- [Given request]: Copy the entire listing below verbatim, keeping every line, character, and coordinate unchanged.

* * * * * * *

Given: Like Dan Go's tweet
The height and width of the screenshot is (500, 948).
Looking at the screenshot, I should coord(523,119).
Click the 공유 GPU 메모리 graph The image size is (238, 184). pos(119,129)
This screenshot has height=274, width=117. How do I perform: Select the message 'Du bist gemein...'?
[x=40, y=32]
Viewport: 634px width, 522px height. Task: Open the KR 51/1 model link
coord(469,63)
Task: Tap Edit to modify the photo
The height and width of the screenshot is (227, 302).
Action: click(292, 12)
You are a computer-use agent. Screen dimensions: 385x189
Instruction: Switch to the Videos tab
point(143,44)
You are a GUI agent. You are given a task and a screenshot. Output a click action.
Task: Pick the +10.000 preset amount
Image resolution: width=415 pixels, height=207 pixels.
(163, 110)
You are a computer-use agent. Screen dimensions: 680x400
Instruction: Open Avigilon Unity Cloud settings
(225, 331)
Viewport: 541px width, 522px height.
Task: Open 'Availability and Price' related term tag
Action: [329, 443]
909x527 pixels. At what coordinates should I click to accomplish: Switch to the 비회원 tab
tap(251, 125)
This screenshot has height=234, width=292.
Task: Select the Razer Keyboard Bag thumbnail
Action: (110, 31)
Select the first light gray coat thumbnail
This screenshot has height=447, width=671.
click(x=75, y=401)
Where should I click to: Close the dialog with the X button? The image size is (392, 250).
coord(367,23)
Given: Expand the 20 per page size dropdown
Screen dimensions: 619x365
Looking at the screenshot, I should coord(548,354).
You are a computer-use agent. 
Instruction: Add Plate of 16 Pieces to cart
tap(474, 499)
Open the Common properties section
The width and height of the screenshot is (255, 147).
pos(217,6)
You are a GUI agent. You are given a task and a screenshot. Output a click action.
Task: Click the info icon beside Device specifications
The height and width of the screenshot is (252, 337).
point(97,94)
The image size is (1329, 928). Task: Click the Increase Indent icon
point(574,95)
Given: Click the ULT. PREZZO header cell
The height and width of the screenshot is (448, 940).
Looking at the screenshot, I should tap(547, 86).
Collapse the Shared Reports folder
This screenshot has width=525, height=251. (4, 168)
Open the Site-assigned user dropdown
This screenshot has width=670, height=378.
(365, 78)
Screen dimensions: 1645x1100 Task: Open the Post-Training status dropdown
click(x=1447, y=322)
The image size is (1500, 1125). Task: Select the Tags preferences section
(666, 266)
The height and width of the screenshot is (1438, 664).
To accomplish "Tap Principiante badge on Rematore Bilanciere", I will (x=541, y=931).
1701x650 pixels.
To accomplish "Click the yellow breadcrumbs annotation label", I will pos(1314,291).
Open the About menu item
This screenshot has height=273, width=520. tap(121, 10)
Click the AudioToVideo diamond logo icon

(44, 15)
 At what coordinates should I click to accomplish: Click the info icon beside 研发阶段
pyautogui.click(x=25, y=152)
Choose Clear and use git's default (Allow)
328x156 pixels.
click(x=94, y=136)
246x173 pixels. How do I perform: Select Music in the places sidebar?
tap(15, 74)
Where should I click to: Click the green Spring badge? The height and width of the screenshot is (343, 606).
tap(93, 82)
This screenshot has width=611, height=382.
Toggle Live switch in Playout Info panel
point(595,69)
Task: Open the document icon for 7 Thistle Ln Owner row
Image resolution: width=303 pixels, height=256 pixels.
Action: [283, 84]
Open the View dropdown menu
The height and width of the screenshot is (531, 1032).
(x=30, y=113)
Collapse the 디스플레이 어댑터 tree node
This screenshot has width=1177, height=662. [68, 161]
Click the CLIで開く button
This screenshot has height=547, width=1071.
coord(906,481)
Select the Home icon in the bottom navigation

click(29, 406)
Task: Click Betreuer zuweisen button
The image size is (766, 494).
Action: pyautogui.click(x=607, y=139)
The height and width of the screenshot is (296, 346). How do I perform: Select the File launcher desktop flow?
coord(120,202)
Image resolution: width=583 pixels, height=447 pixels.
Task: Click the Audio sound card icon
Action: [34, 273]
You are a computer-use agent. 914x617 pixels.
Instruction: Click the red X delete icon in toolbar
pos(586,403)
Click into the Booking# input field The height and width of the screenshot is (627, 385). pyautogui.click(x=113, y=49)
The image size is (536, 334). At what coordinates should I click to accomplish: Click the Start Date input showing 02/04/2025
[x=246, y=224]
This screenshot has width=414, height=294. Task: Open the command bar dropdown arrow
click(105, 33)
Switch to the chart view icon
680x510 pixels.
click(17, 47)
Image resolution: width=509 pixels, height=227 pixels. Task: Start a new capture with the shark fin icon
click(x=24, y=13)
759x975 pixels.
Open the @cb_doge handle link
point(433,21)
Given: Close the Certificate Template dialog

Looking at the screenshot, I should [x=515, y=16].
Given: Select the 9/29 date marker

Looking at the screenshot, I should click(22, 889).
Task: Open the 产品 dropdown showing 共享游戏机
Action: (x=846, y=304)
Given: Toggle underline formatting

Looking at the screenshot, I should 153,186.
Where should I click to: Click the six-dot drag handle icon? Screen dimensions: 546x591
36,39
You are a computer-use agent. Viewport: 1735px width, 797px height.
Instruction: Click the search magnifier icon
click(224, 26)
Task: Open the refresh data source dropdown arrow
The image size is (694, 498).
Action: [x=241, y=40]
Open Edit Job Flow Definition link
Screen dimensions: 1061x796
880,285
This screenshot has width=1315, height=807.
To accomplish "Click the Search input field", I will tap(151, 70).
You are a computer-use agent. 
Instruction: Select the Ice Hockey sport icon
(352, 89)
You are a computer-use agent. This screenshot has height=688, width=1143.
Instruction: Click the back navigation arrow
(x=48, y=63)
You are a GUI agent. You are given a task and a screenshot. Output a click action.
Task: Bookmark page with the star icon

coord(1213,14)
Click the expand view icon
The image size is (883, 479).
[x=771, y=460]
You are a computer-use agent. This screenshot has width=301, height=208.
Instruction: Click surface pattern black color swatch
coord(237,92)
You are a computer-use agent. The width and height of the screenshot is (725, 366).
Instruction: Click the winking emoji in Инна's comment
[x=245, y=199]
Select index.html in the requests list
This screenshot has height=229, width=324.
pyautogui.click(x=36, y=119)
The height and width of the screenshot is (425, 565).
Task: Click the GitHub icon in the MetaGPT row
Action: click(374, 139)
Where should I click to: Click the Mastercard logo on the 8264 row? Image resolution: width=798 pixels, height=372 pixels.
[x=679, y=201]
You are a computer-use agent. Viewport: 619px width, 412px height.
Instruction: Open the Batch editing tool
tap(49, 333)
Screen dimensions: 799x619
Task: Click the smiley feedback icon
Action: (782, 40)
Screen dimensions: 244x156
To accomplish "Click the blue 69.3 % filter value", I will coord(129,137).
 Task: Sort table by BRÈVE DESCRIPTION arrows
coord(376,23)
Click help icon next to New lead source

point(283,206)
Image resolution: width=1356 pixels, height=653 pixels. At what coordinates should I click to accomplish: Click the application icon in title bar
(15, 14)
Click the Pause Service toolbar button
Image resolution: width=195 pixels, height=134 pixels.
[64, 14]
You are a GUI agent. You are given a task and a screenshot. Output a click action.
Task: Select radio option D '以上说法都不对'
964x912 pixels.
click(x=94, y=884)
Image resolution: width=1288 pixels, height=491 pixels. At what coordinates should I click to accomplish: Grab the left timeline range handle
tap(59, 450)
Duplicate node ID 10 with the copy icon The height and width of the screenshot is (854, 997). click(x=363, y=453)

* * * * * * *

- [Exercise answer]:
Given: Like Dan Go's tweet
The height and width of the screenshot is (500, 948).
Looking at the screenshot, I should coord(523,119).
Click the 공유 GPU 메모리 graph The image size is (238, 184). pos(119,129)
This screenshot has height=274, width=117. How do I perform: Select the message 'Du bist gemein...'?
[x=40, y=32]
Viewport: 634px width, 522px height. Task: Open the KR 51/1 model link
coord(469,63)
Task: Tap Edit to modify the photo
The height and width of the screenshot is (227, 302).
Action: click(292, 12)
You are a computer-use agent. Screen dimensions: 385x189
Instruction: Switch to the Videos tab
point(143,44)
You are a GUI agent. You are given a task and a screenshot. Output a click action.
Task: Pick the +10.000 preset amount
Image resolution: width=415 pixels, height=207 pixels.
(163, 110)
You are a computer-use agent. Screen dimensions: 680x400
Instruction: Open Avigilon Unity Cloud settings
(225, 331)
Viewport: 541px width, 522px height.
Task: Open 'Availability and Price' related term tag
Action: [329, 443]
909x527 pixels. At what coordinates should I click to accomplish: Switch to the 비회원 tab
tap(251, 125)
This screenshot has height=234, width=292.
Task: Select the Razer Keyboard Bag thumbnail
Action: (110, 31)
Select the first light gray coat thumbnail
This screenshot has height=447, width=671.
click(x=75, y=401)
Where should I click to: Close the dialog with the X button? The image size is (392, 250).
coord(367,23)
Given: Expand the 20 per page size dropdown
Screen dimensions: 619x365
Looking at the screenshot, I should coord(548,354).
You are a computer-use agent. 
Instruction: Add Plate of 16 Pieces to cart
tap(474, 499)
Open the Common properties section
The width and height of the screenshot is (255, 147).
pos(217,6)
You are a GUI agent. You are given a task and a screenshot. Output a click action.
Task: Click the info icon beside Device specifications
The height and width of the screenshot is (252, 337).
point(97,94)
The image size is (1329, 928). Task: Click the Increase Indent icon
point(574,95)
Given: Click the ULT. PREZZO header cell
The height and width of the screenshot is (448, 940).
Looking at the screenshot, I should tap(547, 86).
Collapse the Shared Reports folder
This screenshot has width=525, height=251. (4, 168)
Open the Site-assigned user dropdown
This screenshot has width=670, height=378.
(365, 78)
Screen dimensions: 1645x1100 Task: Open the Post-Training status dropdown
click(x=1447, y=322)
The image size is (1500, 1125). Task: Select the Tags preferences section
(666, 266)
The height and width of the screenshot is (1438, 664).
To accomplish "Tap Principiante badge on Rematore Bilanciere", I will (x=541, y=931).
1701x650 pixels.
To accomplish "Click the yellow breadcrumbs annotation label", I will pos(1314,291).
Open the About menu item
This screenshot has height=273, width=520. tap(121, 10)
Click the AudioToVideo diamond logo icon

(44, 15)
 At what coordinates should I click to accomplish: Click the info icon beside 研发阶段
pyautogui.click(x=25, y=152)
Choose Clear and use git's default (Allow)
328x156 pixels.
click(x=94, y=136)
246x173 pixels. How do I perform: Select Music in the places sidebar?
tap(15, 74)
Where should I click to: Click the green Spring badge? The height and width of the screenshot is (343, 606).
tap(93, 82)
This screenshot has width=611, height=382.
Toggle Live switch in Playout Info panel
point(595,69)
Task: Open the document icon for 7 Thistle Ln Owner row
Image resolution: width=303 pixels, height=256 pixels.
Action: [283, 84]
Open the View dropdown menu
The height and width of the screenshot is (531, 1032).
(x=30, y=113)
Collapse the 디스플레이 어댑터 tree node
This screenshot has width=1177, height=662. [68, 161]
Click the CLIで開く button
This screenshot has height=547, width=1071.
coord(906,481)
Select the Home icon in the bottom navigation

click(29, 406)
Task: Click Betreuer zuweisen button
The image size is (766, 494).
Action: pyautogui.click(x=607, y=139)
The height and width of the screenshot is (296, 346). How do I perform: Select the File launcher desktop flow?
coord(120,202)
Image resolution: width=583 pixels, height=447 pixels.
Task: Click the Audio sound card icon
Action: [34, 273]
You are a computer-use agent. 914x617 pixels.
Instruction: Click the red X delete icon in toolbar
pos(586,403)
Click into the Booking# input field The height and width of the screenshot is (627, 385). pyautogui.click(x=113, y=49)
The image size is (536, 334). At what coordinates should I click to accomplish: Click the Start Date input showing 02/04/2025
[x=246, y=224]
This screenshot has width=414, height=294. Task: Open the command bar dropdown arrow
click(105, 33)
Switch to the chart view icon
680x510 pixels.
click(17, 47)
Image resolution: width=509 pixels, height=227 pixels. Task: Start a new capture with the shark fin icon
click(x=24, y=13)
759x975 pixels.
Open the @cb_doge handle link
point(433,21)
Given: Close the Certificate Template dialog

Looking at the screenshot, I should [x=515, y=16].
Given: Select the 9/29 date marker

Looking at the screenshot, I should click(22, 889).
Task: Open the 产品 dropdown showing 共享游戏机
Action: (x=846, y=304)
Given: Toggle underline formatting

Looking at the screenshot, I should 153,186.
Where should I click to: Click the six-dot drag handle icon? Screen dimensions: 546x591
36,39
You are a computer-use agent. Viewport: 1735px width, 797px height.
Instruction: Click the search magnifier icon
click(224, 26)
Task: Open the refresh data source dropdown arrow
The image size is (694, 498).
Action: [x=241, y=40]
Open Edit Job Flow Definition link
Screen dimensions: 1061x796
880,285
This screenshot has width=1315, height=807.
To accomplish "Click the Search input field", I will tap(151, 70).
You are a computer-use agent. 
Instruction: Select the Ice Hockey sport icon
(352, 89)
You are a computer-use agent. This screenshot has height=688, width=1143.
Instruction: Click the back navigation arrow
(x=48, y=63)
You are a GUI agent. You are given a task and a screenshot. Output a click action.
Task: Bookmark page with the star icon

coord(1213,14)
Click the expand view icon
The image size is (883, 479).
[x=771, y=460]
You are a computer-use agent. This screenshot has width=301, height=208.
Instruction: Click surface pattern black color swatch
coord(237,92)
You are a computer-use agent. The width and height of the screenshot is (725, 366).
Instruction: Click the winking emoji in Инна's comment
[x=245, y=199]
Select index.html in the requests list
This screenshot has height=229, width=324.
pyautogui.click(x=36, y=119)
The height and width of the screenshot is (425, 565).
Task: Click the GitHub icon in the MetaGPT row
Action: click(374, 139)
Where should I click to: Click the Mastercard logo on the 8264 row? Image resolution: width=798 pixels, height=372 pixels.
[x=679, y=201]
You are a computer-use agent. Viewport: 619px width, 412px height.
Instruction: Open the Batch editing tool
tap(49, 333)
Screen dimensions: 799x619
Task: Click the smiley feedback icon
Action: (782, 40)
Screen dimensions: 244x156
To accomplish "Click the blue 69.3 % filter value", I will coord(129,137).
 Task: Sort table by BRÈVE DESCRIPTION arrows
coord(376,23)
Click help icon next to New lead source

point(283,206)
Image resolution: width=1356 pixels, height=653 pixels. At what coordinates should I click to accomplish: Click the application icon in title bar
(15, 14)
Click the Pause Service toolbar button
Image resolution: width=195 pixels, height=134 pixels.
[64, 14]
You are a GUI agent. You are given a task and a screenshot. Output a click action.
Task: Select radio option D '以上说法都不对'
964x912 pixels.
click(x=94, y=884)
Image resolution: width=1288 pixels, height=491 pixels. At what coordinates should I click to accomplish: Grab the left timeline range handle
tap(59, 450)
Duplicate node ID 10 with the copy icon The height and width of the screenshot is (854, 997). click(x=363, y=453)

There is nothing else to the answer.